__Task details__.
Put the data into a numbered list, from the first line through the line containing "pos(240,170)", including both, and leave out any blank lines.

__Provided records__.
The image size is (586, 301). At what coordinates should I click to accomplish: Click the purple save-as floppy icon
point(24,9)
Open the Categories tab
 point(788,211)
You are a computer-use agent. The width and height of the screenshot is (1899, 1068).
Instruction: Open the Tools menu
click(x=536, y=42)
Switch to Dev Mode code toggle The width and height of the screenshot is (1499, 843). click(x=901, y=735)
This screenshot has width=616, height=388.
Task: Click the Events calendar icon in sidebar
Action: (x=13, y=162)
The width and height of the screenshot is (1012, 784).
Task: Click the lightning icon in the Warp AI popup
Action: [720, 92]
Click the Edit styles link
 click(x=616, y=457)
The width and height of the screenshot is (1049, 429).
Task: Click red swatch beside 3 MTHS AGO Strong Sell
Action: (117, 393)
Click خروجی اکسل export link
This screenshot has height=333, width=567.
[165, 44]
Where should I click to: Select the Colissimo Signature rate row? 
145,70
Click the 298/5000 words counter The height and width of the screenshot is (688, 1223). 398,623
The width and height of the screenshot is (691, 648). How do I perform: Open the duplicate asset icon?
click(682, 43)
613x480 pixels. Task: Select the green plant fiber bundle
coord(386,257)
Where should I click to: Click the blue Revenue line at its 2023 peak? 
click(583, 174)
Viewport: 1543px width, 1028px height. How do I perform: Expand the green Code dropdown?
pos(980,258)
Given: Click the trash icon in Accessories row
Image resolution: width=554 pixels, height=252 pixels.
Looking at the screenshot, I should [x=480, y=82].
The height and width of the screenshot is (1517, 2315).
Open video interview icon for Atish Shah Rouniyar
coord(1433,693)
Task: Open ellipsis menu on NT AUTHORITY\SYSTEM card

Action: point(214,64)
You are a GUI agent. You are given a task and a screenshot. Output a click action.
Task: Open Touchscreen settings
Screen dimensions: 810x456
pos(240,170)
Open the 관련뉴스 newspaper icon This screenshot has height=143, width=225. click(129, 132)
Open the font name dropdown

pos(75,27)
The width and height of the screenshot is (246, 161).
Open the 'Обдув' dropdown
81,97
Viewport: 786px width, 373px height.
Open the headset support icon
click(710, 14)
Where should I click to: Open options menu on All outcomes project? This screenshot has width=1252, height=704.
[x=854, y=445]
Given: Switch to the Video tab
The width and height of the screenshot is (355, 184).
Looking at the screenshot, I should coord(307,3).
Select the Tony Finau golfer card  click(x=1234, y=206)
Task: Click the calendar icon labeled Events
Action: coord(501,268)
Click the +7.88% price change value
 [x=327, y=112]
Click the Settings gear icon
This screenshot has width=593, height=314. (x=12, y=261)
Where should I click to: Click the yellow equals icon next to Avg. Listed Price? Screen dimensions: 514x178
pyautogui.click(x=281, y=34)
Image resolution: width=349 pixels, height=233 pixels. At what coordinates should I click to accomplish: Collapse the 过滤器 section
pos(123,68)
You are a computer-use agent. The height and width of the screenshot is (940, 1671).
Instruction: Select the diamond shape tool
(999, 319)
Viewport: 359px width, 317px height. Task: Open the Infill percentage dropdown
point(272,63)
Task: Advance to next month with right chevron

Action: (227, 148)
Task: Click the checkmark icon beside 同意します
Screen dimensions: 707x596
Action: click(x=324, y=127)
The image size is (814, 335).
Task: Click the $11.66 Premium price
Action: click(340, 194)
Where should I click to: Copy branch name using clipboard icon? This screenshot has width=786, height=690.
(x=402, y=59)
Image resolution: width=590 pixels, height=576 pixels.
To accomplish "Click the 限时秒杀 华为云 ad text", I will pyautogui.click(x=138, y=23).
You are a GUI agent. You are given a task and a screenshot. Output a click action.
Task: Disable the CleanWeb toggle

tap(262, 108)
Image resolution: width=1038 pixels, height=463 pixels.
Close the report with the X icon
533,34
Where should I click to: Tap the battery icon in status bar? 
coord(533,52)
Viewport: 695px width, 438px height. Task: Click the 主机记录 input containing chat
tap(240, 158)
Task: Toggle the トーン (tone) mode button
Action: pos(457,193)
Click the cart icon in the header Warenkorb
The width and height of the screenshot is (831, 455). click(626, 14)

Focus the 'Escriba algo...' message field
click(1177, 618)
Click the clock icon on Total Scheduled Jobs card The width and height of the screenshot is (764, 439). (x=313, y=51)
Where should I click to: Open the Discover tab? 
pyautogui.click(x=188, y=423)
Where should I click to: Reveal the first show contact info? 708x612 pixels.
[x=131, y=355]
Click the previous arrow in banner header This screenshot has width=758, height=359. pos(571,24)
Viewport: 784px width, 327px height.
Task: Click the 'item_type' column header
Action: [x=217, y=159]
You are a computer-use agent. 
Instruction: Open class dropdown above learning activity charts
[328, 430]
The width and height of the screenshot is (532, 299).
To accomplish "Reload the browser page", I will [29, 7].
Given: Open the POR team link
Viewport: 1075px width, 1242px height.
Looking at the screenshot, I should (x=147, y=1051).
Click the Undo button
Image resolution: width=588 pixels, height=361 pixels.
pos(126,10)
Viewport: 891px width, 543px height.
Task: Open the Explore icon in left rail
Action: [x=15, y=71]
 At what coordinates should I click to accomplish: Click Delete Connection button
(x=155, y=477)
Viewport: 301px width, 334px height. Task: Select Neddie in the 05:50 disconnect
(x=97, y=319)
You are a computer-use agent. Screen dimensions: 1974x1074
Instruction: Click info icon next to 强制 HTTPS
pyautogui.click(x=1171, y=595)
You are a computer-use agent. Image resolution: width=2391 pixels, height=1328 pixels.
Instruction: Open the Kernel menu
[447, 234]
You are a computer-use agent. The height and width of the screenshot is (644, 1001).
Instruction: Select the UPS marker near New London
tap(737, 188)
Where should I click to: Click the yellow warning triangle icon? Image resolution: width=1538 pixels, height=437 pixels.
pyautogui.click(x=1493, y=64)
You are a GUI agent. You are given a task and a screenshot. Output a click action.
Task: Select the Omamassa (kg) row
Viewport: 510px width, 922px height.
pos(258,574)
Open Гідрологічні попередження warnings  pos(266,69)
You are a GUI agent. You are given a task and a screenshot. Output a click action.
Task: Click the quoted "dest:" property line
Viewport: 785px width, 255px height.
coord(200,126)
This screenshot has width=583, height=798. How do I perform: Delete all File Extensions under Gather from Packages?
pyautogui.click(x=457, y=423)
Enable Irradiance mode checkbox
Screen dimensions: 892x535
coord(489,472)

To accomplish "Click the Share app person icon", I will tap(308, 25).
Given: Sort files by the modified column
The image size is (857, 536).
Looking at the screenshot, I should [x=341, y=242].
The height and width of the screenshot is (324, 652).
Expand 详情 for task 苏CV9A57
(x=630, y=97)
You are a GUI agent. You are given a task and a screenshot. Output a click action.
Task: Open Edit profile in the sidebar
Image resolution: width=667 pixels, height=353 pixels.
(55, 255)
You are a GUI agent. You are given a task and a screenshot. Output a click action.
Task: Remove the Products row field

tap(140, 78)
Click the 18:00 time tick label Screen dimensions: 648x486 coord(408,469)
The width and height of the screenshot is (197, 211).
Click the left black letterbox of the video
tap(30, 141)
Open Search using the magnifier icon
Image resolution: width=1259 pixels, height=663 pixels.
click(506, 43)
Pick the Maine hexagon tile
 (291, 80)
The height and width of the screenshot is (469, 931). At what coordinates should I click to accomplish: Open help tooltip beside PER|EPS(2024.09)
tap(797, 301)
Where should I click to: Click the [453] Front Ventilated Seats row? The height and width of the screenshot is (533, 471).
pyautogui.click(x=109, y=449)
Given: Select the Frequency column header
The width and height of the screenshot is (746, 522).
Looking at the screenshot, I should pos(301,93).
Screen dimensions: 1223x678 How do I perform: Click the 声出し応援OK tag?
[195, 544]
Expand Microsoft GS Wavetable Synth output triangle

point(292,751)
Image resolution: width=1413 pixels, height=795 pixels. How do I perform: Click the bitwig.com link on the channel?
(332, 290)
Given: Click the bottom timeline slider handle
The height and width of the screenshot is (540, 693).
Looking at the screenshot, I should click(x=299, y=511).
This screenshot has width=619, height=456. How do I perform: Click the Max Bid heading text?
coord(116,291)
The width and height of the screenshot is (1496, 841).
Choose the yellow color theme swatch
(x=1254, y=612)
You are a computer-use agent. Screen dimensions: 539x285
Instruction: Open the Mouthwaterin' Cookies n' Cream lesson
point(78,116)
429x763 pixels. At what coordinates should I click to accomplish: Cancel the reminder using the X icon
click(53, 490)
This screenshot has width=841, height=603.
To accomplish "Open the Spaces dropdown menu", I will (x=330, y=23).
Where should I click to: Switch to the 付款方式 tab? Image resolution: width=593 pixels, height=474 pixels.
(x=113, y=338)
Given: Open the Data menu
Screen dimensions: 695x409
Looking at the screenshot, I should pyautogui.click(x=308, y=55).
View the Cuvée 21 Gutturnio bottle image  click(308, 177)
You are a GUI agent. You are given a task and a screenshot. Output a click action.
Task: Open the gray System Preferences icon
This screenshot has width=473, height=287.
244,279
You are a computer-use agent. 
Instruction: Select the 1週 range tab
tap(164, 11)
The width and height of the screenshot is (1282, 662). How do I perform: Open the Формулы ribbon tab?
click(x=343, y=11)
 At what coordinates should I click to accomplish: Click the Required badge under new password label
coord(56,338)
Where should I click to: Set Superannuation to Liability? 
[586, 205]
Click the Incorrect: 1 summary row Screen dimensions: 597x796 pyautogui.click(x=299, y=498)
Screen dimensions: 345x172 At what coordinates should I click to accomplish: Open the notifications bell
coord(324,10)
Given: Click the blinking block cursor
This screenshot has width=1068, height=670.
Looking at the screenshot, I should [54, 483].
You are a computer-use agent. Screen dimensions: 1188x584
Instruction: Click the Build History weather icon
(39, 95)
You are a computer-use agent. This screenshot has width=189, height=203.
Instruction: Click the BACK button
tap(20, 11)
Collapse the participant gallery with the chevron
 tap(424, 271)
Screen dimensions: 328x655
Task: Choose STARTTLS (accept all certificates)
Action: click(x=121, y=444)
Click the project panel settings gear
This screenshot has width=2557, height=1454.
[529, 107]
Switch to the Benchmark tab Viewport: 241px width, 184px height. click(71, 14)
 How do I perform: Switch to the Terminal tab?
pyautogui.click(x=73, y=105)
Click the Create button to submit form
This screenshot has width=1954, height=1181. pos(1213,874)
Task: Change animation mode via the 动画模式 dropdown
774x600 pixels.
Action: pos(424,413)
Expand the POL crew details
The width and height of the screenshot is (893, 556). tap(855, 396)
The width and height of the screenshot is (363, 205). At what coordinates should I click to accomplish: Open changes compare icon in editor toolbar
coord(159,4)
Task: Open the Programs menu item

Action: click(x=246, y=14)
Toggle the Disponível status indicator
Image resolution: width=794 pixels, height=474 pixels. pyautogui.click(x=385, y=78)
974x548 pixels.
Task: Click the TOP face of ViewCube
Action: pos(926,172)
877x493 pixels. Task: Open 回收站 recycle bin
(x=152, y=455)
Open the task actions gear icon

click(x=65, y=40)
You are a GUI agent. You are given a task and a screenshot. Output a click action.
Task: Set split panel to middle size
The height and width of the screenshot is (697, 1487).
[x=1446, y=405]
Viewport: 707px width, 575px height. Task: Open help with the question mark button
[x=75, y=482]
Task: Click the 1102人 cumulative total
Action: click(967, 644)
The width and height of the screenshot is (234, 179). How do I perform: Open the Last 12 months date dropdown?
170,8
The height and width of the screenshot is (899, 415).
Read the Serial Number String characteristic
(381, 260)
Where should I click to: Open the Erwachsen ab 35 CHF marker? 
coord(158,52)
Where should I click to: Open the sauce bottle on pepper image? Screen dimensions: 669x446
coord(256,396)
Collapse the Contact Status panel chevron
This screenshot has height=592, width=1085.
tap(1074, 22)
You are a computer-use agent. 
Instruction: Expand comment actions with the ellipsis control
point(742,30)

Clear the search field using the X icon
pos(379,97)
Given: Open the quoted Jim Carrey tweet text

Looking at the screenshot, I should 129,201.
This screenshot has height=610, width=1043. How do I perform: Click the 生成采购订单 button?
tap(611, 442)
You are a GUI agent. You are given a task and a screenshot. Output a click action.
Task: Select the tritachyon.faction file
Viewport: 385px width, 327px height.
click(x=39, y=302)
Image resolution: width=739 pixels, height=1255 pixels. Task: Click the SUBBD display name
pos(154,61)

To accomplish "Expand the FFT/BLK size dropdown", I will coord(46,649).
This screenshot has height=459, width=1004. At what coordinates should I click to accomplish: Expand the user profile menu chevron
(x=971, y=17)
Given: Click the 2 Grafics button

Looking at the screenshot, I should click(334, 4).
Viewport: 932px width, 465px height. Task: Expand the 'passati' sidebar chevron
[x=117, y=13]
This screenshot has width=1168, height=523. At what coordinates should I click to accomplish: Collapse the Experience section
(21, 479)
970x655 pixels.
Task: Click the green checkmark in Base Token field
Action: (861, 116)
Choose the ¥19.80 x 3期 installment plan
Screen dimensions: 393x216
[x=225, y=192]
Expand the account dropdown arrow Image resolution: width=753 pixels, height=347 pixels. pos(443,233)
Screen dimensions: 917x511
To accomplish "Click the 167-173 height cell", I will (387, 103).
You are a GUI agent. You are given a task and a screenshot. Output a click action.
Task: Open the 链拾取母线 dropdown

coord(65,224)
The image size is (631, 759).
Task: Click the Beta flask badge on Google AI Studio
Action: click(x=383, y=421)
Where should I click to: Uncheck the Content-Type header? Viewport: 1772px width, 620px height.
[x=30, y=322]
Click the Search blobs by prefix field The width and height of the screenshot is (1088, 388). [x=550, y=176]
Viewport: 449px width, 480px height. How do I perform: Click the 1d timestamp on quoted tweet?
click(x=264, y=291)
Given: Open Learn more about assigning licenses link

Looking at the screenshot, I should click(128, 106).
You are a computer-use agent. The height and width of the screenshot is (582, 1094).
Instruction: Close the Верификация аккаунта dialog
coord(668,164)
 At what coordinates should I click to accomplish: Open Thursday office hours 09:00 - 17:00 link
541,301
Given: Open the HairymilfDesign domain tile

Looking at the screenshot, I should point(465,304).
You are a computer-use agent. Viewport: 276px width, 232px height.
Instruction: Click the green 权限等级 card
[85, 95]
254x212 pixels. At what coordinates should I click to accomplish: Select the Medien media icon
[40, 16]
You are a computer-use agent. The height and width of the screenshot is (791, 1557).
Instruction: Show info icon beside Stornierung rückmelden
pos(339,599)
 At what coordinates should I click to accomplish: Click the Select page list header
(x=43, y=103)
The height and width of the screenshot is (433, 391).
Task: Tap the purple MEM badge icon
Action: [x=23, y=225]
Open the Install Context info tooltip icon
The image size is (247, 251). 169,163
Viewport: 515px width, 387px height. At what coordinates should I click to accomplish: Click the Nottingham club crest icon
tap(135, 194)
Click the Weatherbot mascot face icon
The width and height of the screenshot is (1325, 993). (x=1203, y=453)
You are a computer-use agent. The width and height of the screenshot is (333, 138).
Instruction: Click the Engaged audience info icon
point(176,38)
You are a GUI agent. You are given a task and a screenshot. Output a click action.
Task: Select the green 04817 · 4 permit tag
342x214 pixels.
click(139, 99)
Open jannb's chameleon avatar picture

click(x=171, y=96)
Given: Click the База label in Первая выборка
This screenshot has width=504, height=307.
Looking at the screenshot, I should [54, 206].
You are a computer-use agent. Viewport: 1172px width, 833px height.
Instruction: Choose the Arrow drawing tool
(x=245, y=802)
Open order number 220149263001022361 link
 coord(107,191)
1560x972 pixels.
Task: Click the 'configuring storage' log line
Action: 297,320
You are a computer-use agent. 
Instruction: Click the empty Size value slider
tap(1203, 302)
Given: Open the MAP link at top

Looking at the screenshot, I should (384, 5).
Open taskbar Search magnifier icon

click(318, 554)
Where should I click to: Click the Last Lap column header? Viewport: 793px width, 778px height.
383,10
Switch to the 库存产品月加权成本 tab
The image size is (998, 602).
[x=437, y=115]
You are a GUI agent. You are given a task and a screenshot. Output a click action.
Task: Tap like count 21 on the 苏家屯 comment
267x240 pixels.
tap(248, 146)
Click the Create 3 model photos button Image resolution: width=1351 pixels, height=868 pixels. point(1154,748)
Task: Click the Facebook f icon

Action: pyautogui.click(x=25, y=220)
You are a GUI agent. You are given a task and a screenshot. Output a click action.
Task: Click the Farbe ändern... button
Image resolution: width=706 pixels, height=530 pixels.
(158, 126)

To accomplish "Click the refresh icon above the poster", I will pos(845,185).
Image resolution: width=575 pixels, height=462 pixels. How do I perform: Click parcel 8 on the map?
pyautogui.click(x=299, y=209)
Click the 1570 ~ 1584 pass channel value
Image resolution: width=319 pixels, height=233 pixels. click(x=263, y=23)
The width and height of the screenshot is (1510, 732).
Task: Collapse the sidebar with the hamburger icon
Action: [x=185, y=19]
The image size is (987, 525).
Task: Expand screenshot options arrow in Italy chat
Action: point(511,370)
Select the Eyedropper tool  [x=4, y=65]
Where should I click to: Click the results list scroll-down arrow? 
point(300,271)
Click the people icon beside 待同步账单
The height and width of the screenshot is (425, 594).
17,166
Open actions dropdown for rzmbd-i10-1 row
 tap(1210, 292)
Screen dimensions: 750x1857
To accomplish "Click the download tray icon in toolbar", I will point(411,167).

__Solution__.
1. The image size is (586, 301). At what coordinates should I click to accomplish: Click the purple save-as floppy icon
2. point(24,9)
3. Open the Categories tab
4.  point(788,211)
5. You are a computer-use agent. The width and height of the screenshot is (1899, 1068).
6. Instruction: Open the Tools menu
7. click(x=536, y=42)
8. Switch to Dev Mode code toggle The width and height of the screenshot is (1499, 843). click(x=901, y=735)
9. This screenshot has width=616, height=388.
10. Task: Click the Events calendar icon in sidebar
11. Action: (x=13, y=162)
12. The width and height of the screenshot is (1012, 784).
13. Task: Click the lightning icon in the Warp AI popup
14. Action: [720, 92]
15. Click the Edit styles link
16.  click(x=616, y=457)
17. The width and height of the screenshot is (1049, 429).
18. Task: Click red swatch beside 3 MTHS AGO Strong Sell
19. Action: (117, 393)
20. Click خروجی اکسل export link
21. This screenshot has height=333, width=567.
22. [165, 44]
23. Where should I click to: Select the Colissimo Signature rate row? 
24. 145,70
25. Click the 298/5000 words counter The height and width of the screenshot is (688, 1223). 398,623
26. The width and height of the screenshot is (691, 648). How do I perform: Open the duplicate asset icon?
27. click(682, 43)
28. 613x480 pixels. Task: Select the green plant fiber bundle
29. coord(386,257)
30. Where should I click to: Click the blue Revenue line at its 2023 peak? 
31. click(583, 174)
32. Viewport: 1543px width, 1028px height. How do I perform: Expand the green Code dropdown?
33. pos(980,258)
34. Given: Click the trash icon in Accessories row
35. Image resolution: width=554 pixels, height=252 pixels.
36. Looking at the screenshot, I should [x=480, y=82].
37. The height and width of the screenshot is (1517, 2315).
38. Open video interview icon for Atish Shah Rouniyar
39. coord(1433,693)
40. Task: Open ellipsis menu on NT AUTHORITY\SYSTEM card
41. Action: point(214,64)
42. You are a GUI agent. You are given a task and a screenshot. Output a click action.
43. Task: Open Touchscreen settings
44. Screen dimensions: 810x456
45. pos(240,170)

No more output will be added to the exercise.